4:05 p.m. - 4:30 p.m.
Speaker: Vaibhav Garg (Comcast Cable)
Title: How I Learned to Stop Worrying and Love IoT Standards
Abstract: The lack of security in IoT has inspired an avalanche of security standards, frameworks, best practices, and other guidance. We investigate the design of sustainable (IoT) standards by considering security as a common-pool resource and insecurity as an issue that must be addressed by the entire (Internet) ecosystem. Sustainability of IoT standards bodies can then be analyzed under Ostrom's framework to identify gaps in standards making processes. We argue that standards like Open Connectivity Foundation may be more sustainable in the long term as they satisfy all of Ostrom's five criterion for institutional design.

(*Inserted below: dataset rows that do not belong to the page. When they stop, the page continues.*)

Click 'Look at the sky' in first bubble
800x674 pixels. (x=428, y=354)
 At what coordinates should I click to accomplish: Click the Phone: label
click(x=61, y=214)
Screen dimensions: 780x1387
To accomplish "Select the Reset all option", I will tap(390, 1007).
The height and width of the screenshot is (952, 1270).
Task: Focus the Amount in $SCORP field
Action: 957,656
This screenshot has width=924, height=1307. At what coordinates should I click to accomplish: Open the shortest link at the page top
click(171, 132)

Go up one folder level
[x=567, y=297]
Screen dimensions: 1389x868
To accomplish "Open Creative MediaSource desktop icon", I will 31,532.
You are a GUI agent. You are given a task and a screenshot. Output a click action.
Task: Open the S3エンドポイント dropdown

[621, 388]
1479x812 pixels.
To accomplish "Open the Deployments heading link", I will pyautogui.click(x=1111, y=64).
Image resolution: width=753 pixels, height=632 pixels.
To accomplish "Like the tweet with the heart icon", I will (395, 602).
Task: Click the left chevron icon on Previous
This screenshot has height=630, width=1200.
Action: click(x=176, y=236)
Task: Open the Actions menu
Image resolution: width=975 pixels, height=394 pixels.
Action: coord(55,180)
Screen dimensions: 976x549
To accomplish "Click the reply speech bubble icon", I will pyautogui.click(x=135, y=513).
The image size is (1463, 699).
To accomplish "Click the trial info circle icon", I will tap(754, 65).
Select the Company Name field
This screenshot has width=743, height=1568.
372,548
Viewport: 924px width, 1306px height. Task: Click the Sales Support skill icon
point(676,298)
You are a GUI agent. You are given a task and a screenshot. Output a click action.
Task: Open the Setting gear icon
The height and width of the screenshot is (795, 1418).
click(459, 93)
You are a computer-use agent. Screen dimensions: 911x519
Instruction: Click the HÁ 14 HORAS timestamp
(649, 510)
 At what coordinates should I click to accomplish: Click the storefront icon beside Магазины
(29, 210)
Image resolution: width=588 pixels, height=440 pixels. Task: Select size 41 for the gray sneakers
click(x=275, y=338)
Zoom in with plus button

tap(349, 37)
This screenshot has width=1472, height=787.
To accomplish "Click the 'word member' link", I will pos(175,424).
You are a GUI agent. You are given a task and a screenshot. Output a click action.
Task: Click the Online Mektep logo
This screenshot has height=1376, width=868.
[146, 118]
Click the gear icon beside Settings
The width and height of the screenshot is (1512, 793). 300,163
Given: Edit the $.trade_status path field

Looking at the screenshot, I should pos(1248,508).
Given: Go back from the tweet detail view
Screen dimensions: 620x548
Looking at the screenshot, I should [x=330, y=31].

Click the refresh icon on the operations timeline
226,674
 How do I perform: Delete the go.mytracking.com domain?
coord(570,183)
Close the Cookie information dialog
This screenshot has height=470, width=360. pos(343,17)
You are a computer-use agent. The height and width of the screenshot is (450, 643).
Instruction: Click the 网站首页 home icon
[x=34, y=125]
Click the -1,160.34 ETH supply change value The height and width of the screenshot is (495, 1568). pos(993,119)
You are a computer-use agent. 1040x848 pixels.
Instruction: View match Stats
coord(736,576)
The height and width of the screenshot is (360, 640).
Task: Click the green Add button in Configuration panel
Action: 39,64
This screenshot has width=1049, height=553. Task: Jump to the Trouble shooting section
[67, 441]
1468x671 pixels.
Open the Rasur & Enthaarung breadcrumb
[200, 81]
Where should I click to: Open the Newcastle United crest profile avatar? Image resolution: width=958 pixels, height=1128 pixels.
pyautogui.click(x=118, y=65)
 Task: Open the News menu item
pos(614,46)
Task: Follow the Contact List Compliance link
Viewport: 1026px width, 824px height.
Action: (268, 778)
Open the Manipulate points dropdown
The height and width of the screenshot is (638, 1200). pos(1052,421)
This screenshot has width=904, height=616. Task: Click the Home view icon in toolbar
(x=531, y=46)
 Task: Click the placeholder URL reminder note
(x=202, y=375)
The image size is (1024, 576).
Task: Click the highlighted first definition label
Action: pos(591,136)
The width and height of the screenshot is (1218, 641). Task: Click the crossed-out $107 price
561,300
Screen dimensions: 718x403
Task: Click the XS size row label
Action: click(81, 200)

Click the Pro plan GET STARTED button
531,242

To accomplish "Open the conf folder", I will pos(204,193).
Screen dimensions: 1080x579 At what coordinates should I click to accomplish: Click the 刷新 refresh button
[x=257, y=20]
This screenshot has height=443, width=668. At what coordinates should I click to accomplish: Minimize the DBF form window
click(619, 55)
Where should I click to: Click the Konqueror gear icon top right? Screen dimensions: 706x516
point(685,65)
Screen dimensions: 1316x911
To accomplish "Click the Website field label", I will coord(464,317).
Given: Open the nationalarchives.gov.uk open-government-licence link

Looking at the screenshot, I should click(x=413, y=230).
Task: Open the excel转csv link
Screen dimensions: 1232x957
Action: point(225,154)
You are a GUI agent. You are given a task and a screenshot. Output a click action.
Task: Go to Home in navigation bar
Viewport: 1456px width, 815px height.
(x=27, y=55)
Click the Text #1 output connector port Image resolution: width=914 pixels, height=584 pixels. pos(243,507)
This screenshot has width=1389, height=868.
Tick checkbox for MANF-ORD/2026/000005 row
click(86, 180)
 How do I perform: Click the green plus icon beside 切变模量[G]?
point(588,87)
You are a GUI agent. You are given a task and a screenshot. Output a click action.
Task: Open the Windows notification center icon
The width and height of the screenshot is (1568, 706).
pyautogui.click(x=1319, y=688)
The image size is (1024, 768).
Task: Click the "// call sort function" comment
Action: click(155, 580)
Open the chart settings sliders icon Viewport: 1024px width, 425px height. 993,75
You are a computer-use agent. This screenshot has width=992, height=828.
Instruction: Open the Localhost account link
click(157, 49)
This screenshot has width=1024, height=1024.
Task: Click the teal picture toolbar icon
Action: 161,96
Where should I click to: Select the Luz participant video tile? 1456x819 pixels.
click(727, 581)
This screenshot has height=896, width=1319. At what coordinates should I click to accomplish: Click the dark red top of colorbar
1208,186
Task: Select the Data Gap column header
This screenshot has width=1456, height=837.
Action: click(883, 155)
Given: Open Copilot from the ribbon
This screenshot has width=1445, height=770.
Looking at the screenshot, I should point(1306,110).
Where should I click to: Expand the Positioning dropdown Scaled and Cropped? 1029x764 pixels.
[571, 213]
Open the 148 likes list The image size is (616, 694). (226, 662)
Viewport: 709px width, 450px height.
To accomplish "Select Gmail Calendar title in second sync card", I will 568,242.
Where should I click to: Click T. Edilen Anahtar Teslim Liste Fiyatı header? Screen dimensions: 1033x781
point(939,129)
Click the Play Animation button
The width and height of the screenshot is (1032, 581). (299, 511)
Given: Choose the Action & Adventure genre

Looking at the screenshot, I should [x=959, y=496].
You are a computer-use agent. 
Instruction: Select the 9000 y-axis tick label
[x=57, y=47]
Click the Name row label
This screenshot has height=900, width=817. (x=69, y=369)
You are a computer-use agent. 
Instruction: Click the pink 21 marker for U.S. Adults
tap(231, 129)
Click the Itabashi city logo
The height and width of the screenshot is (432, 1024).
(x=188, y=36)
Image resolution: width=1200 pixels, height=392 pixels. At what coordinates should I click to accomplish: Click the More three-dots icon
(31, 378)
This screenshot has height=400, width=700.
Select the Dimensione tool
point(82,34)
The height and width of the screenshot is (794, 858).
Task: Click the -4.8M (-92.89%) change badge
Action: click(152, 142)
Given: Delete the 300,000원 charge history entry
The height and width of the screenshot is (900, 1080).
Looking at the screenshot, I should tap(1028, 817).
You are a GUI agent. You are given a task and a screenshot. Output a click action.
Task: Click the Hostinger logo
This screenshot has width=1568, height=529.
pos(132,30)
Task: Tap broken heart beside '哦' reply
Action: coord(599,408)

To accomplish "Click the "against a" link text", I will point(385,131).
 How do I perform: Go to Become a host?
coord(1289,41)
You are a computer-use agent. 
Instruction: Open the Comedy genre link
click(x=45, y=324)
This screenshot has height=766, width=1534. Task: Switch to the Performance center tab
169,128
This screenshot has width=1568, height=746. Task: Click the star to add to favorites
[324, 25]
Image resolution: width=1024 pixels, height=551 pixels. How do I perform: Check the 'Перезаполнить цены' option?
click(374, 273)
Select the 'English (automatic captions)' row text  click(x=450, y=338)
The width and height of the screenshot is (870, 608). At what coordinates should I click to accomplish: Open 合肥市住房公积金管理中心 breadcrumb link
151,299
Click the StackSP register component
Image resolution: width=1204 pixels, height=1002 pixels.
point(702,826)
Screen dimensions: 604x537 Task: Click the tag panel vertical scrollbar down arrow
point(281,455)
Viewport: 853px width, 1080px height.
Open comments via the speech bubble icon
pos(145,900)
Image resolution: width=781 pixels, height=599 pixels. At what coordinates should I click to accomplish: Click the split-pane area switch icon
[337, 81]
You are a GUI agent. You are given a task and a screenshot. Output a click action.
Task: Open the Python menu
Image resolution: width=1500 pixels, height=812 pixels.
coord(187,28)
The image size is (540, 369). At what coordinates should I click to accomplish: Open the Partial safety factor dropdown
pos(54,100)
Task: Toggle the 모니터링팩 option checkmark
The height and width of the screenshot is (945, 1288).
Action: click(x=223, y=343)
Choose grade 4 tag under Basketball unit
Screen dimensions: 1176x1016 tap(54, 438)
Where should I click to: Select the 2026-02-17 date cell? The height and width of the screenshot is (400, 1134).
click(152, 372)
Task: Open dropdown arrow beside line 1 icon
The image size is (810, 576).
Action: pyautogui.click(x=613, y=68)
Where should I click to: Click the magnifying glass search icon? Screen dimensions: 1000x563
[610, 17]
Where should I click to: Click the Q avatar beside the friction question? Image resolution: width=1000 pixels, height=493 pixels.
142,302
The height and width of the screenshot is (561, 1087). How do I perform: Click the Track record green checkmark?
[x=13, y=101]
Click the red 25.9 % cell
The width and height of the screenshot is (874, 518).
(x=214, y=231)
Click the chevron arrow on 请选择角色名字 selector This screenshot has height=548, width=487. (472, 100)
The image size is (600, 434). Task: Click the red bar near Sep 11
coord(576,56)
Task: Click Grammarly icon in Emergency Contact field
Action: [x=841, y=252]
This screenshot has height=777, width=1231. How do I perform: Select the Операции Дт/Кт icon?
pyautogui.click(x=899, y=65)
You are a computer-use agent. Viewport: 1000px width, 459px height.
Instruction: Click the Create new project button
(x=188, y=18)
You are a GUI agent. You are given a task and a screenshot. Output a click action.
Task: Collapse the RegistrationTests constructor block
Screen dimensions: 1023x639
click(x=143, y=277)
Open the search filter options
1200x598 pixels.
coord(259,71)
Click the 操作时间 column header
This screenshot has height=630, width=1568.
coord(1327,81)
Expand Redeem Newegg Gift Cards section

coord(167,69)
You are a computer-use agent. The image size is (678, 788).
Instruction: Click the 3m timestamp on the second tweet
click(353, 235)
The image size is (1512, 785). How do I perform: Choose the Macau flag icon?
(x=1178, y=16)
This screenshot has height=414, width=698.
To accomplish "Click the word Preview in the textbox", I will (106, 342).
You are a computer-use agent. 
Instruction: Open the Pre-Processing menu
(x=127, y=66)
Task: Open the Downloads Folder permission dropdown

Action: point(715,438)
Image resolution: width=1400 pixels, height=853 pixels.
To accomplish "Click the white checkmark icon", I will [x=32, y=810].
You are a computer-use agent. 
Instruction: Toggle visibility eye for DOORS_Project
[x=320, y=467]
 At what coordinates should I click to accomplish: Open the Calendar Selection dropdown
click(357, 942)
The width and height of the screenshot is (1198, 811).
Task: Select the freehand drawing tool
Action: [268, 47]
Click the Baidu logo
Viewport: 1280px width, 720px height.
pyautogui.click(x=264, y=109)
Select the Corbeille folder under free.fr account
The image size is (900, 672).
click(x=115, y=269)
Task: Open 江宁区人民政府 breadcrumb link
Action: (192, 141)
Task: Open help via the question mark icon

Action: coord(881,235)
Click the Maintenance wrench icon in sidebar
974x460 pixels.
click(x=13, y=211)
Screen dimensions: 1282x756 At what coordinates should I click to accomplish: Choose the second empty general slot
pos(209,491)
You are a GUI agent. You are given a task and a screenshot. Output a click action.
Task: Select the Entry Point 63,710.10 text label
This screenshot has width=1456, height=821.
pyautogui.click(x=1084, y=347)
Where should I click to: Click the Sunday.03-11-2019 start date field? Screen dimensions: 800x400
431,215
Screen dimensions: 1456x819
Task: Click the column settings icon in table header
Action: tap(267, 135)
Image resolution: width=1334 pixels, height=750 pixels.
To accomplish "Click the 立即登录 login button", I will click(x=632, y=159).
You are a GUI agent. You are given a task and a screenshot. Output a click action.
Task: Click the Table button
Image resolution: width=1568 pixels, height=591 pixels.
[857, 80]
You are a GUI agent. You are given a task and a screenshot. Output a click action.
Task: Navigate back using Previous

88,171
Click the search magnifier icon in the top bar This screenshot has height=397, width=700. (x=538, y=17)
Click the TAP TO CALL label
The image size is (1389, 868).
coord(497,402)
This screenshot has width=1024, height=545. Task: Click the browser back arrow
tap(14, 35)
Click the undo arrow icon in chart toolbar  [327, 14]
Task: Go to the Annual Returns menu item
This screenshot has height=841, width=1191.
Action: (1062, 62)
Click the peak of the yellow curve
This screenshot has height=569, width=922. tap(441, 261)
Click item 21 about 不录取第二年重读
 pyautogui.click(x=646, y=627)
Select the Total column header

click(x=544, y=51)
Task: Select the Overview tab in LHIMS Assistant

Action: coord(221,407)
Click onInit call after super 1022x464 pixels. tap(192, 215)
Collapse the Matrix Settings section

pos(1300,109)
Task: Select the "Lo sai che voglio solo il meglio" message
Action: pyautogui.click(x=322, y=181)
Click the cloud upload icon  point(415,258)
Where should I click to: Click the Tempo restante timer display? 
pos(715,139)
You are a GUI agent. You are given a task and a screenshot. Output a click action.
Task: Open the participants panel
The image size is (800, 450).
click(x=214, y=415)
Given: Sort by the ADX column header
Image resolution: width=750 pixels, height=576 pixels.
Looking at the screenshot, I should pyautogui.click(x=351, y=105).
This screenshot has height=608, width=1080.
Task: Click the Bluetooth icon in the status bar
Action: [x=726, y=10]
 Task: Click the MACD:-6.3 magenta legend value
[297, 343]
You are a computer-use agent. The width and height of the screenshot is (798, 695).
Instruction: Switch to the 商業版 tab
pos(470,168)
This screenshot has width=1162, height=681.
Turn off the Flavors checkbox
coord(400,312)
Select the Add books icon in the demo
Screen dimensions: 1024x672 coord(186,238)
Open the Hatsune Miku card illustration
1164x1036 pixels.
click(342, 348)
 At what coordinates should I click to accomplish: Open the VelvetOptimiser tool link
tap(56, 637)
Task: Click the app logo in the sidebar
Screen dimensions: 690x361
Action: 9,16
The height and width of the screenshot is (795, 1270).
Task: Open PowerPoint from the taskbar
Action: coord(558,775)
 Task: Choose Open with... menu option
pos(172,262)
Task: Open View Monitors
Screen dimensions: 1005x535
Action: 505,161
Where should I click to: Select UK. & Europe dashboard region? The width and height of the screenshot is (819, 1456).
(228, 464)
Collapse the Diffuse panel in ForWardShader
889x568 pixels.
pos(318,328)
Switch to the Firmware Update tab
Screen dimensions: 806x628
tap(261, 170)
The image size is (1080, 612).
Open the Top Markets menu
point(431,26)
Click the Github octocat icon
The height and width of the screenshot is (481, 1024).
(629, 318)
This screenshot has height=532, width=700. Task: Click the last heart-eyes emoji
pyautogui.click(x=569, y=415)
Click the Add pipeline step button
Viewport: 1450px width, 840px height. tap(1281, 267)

Directions: There are two building entrances on 22nd St. close to Eye and H Streets, respectively. See a university map here.

Transportation
By Car: There is visitor parking in the building at $23 maximum for the day. Parking entrance is on H St, between 22nd and 23rd, on the left if approaching from 23rd. For details, see here.

By Metro: The workshop is 2 blocks from the Foggy Bottom Metro Station, which is on the Blue and Orange Metro lines. The Metro Station has only one exit, on 23rd and Eye (I) Streets.